PAGE:
##########
From: Ruben Somsen <rsomsen@gmail•com>
To: Bitcoin Protocol Discussion <bitcoin-dev@lists•linuxfoundation.org>
Subject: Re: [bitcoin-dev] SAS: Succinct Atomic Swap
Date: Wed, 13 May 2020 11:58:26 +0200 [thread overview]
Message-ID: <CAPv7TjYewKe=Gt8io+uGNzeKmAq758vH9aB2OpFt=rGth8DZEg@mail.gmail.com> (raw)
In-Reply-To: <CAPv7TjZAv_tVn=Wxf3LpfMmAzj8+mWiLr+7HMjjNArD7ThKO_A@mail.gmail.com>
[-- Attachment #1: Type: text/plain, Size: 8340 bytes --]
Hi ZmnSCPxj,
>potentially both Alice and Bob know all the secrets on the LTC side and
end up competing over it
That's exactly right.
>Bob can thus give a copy of the revoke tx with signature directly to its
favorite miner, forcing Alice to take 3 transactions
Note that the timelock on the revoke tx is longer than the timelock on
refund tx #1. The idea is that Alice aborts the protocol by publishing
refund tx #1 if the protocol hasn't reached step 4 in the svg by the time
it becomes valid. This should entirely mitigate the issue you're describing.
>adding two CPFP outputs (one for each participant)
There seems to be a situation where RBF can be disabled by the other party,
but I'm not sure I see it... Why would a single output spendable by either
key be insufficient?
>We could use `SIGHASH_SINGLE | SIGHASH_ANYONECANPAY` as well
Allowing others to add inputs/outputs would introduce malleability. Refund
tx #2 and the timeout tx would become invalid.
>Bob cannot safely perform step 2 before getting both signatures for the
revoke tx
That's right, as you guessed, he does receive a copy of the signed revoke
tx at protocol start.
>>alternatively Bob can just spend before the timelock expires.
>This seems to be the safest alternative
I agree not giving Alice time to publish the revoke tx is safest, but one
does not preclude the other. The revoke tx is on an absolute timelock, so
spending it before that time means you don't have anything to worry about,
and spending it later means you'll have to be online and keep an eye out.
If staying online is not a problem, then fee wise that seems preferable. As
long as less than half of all valid (i.e. the timelock was reached) revoke
transactions get broadcast, you'll be saving on fees.
Cheers,
Ruben
On Wed, May 13, 2020 at 11:57 AM Ruben Somsen <rsomsen@gmail•com> wrote:
> Hi Chris,
>
> Thanks for taking a look :)
>
> >it also improves privacy because the coins could stay unspend for a long
> time, potentially indefinitely
>
> Excellent point. The pre-swap setup transactions would still be subject to
> timing/amount analysis, but it's clearly a lot less problematic than the
> traditional 4 tx swap. And Payswap may be able to mitigate the amount
> analysis.
##########
MATERIAL SHOWN:
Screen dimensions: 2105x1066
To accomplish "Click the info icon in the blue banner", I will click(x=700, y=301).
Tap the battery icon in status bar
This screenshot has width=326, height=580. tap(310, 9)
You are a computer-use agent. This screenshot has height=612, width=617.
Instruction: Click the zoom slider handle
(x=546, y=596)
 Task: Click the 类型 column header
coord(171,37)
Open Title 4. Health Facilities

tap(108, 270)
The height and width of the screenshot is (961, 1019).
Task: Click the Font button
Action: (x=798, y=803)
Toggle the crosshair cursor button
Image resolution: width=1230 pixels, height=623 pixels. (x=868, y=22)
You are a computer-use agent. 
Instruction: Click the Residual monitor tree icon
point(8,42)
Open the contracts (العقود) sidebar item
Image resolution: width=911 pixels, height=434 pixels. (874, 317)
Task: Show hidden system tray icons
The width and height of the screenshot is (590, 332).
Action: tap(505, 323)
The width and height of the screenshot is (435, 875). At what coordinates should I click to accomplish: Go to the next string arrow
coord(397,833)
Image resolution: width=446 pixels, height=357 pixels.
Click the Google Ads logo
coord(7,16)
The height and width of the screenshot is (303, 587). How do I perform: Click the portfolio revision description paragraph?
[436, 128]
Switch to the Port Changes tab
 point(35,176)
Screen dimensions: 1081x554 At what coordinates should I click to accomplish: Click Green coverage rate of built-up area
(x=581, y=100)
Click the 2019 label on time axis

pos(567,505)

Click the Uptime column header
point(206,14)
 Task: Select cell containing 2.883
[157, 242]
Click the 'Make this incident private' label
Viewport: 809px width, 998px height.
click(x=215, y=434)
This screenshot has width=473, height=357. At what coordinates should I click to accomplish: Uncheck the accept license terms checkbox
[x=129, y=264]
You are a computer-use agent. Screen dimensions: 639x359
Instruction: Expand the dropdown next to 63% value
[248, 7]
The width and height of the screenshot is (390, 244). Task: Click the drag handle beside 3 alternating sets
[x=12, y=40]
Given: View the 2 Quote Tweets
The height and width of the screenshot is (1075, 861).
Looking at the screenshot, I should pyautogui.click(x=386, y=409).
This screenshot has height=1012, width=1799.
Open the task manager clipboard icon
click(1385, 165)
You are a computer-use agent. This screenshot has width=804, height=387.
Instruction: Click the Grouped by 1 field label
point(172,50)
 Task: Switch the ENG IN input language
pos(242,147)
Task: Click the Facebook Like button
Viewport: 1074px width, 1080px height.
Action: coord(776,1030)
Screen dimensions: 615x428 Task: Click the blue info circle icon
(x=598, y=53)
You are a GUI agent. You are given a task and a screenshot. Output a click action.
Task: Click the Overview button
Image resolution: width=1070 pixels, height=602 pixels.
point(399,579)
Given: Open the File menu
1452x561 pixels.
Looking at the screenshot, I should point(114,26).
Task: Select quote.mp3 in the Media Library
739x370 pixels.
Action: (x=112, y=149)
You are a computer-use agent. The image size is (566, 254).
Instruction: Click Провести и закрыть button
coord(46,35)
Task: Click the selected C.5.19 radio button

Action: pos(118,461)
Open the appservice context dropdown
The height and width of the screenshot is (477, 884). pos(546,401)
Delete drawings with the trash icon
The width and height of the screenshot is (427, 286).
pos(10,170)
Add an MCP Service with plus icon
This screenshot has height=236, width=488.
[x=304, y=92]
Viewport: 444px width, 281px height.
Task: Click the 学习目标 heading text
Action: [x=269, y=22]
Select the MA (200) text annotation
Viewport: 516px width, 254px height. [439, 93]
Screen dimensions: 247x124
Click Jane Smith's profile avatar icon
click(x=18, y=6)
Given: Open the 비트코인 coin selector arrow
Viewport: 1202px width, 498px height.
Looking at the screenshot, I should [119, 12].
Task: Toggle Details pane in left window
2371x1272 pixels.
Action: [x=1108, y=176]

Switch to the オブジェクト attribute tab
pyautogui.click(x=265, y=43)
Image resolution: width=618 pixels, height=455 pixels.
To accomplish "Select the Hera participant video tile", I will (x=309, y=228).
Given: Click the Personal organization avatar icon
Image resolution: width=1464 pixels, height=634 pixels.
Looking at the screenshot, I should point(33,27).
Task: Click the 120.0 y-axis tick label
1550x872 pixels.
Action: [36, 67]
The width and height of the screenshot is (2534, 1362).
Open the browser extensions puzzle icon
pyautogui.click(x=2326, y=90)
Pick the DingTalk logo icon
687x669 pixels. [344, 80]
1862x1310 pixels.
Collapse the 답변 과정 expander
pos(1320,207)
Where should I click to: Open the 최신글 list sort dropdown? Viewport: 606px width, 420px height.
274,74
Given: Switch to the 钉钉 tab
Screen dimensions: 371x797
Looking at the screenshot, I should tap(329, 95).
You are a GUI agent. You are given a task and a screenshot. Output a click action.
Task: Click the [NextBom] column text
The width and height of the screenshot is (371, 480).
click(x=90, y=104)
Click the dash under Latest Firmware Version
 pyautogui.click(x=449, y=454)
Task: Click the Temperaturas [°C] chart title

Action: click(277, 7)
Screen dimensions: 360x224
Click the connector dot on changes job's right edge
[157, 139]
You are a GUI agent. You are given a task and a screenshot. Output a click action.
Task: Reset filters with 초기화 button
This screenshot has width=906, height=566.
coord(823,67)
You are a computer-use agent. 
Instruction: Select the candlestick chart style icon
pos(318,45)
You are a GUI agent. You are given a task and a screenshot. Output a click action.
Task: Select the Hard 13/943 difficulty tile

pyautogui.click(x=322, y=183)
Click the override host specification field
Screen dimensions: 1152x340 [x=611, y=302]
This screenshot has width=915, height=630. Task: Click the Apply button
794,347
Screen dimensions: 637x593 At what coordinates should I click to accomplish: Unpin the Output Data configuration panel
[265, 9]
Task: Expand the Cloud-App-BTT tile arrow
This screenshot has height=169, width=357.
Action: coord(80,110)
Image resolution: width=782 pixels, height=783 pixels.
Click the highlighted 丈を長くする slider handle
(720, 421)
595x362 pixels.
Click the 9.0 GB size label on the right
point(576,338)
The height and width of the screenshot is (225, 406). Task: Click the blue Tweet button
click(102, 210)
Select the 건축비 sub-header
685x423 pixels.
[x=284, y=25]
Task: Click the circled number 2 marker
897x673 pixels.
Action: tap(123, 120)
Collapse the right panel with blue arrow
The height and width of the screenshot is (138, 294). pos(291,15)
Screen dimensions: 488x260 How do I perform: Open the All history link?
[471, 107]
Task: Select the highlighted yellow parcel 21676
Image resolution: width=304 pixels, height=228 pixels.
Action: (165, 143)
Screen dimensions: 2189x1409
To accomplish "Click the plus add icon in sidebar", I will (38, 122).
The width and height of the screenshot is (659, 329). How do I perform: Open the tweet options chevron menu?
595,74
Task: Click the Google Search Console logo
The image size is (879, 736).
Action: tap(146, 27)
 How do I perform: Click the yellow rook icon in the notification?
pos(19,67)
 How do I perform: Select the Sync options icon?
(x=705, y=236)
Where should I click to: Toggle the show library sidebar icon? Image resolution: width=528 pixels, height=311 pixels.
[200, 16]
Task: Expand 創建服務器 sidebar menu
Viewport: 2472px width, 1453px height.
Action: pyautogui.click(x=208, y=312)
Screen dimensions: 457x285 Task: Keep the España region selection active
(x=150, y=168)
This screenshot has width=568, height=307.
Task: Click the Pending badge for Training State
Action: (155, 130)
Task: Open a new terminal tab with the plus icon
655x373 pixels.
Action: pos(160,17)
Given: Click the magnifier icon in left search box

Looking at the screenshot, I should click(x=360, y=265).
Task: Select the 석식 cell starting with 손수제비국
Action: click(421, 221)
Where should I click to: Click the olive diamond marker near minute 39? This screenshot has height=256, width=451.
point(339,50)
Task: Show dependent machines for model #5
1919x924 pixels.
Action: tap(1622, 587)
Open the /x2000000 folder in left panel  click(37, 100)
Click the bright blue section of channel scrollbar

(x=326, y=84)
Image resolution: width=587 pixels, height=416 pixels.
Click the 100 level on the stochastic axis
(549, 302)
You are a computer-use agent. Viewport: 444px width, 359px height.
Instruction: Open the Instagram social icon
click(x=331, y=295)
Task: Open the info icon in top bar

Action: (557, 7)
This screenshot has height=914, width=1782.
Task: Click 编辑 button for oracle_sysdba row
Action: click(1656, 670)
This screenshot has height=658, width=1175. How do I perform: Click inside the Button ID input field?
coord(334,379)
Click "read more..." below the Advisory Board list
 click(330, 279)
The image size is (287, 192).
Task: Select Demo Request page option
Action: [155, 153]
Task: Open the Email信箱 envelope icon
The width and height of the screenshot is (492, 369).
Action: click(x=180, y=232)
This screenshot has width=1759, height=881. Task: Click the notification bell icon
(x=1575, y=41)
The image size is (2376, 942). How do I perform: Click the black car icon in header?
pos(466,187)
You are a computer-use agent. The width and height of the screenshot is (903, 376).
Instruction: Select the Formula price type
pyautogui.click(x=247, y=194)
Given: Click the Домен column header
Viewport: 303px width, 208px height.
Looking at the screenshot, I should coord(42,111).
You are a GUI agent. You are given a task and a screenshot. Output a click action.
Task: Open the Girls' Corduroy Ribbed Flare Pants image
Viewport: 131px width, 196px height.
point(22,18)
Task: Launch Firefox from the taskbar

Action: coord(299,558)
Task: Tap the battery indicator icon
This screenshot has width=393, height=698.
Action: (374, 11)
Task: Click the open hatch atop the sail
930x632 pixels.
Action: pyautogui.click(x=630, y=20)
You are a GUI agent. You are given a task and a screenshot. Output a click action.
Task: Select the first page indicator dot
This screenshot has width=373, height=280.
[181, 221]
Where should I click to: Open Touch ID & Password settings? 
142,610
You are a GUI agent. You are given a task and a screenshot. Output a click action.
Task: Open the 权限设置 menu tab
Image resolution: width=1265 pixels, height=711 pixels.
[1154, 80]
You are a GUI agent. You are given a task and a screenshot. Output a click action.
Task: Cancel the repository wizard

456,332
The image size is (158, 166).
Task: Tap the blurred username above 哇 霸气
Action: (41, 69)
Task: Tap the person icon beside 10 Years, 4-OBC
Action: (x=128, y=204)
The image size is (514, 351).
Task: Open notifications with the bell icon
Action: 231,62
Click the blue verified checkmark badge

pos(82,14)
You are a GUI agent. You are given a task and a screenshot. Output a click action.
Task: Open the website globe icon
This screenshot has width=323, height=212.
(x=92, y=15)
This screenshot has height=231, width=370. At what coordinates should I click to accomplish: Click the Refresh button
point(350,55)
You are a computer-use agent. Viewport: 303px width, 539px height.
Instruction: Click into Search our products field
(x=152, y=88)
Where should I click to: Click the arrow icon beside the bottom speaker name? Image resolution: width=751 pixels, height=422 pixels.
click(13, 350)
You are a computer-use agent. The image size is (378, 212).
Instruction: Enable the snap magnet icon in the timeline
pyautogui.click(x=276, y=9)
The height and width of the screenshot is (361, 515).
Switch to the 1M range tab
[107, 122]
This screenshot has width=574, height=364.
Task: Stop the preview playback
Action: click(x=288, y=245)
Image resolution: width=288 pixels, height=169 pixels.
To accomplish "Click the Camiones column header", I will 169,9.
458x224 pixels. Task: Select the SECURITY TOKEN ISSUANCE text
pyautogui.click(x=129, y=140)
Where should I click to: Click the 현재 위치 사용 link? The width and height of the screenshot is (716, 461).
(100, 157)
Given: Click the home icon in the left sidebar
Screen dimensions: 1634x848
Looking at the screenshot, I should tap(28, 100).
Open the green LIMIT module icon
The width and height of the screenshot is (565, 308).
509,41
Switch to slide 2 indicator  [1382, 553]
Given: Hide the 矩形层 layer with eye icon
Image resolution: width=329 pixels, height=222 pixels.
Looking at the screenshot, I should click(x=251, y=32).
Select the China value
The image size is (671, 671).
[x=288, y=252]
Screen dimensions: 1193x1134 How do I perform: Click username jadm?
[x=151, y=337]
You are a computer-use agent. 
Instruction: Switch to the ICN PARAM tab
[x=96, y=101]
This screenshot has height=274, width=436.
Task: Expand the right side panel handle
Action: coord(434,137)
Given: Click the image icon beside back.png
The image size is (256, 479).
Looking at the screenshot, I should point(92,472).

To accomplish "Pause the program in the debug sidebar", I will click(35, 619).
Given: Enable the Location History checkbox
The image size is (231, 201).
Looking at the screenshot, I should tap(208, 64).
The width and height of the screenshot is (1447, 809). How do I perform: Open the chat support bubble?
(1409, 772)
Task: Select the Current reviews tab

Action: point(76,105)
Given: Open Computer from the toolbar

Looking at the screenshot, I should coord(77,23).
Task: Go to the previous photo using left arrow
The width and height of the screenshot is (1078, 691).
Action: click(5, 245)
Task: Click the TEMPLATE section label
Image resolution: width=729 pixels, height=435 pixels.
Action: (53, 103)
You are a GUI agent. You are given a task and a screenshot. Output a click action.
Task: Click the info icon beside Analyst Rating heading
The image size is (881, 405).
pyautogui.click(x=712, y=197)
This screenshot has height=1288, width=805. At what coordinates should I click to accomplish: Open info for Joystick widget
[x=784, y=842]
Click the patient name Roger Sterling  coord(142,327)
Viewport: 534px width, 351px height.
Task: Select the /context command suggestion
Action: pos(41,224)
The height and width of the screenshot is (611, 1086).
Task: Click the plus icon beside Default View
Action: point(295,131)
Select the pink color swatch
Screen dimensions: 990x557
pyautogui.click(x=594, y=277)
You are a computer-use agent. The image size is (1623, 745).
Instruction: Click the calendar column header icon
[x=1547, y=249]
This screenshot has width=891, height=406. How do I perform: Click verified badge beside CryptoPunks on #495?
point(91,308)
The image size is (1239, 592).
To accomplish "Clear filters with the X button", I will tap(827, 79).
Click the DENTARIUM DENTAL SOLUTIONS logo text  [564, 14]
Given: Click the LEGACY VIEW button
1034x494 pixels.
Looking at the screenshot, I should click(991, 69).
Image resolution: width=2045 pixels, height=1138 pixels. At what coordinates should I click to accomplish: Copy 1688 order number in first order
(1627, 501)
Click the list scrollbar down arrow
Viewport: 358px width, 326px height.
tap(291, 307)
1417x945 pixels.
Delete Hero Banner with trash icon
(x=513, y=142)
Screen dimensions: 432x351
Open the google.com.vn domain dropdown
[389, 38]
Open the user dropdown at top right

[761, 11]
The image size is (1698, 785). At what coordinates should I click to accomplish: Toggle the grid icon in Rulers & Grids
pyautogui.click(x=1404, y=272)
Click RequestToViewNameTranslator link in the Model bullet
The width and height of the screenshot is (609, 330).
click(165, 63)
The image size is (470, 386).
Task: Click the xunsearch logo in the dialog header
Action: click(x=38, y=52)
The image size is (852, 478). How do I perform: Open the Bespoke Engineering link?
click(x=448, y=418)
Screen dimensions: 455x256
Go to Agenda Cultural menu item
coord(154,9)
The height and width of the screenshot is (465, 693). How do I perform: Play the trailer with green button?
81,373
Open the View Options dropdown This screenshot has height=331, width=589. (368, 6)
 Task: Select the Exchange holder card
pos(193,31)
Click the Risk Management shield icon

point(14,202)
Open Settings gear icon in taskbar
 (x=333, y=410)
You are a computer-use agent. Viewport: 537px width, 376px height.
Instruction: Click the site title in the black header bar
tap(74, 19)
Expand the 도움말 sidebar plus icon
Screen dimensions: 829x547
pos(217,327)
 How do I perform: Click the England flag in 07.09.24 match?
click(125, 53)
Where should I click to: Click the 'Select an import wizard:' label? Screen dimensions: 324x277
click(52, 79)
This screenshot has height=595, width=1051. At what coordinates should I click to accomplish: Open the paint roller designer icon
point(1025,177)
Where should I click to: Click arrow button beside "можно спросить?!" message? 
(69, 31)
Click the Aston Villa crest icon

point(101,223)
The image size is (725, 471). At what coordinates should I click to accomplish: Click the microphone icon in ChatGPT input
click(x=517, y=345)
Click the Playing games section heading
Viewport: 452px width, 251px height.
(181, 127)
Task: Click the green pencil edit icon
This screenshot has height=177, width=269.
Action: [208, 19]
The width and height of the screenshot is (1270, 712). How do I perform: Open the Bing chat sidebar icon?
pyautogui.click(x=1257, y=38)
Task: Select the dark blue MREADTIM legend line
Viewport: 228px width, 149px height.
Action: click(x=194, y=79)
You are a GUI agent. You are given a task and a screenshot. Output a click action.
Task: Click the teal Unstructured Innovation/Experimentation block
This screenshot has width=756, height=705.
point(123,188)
##########
PROBLEM TO SOLVE: In the swap email, which transactions would become invalid if others could add inputs or outputs?

IN RESPONSE: Refund tx #2 and the timeout tx.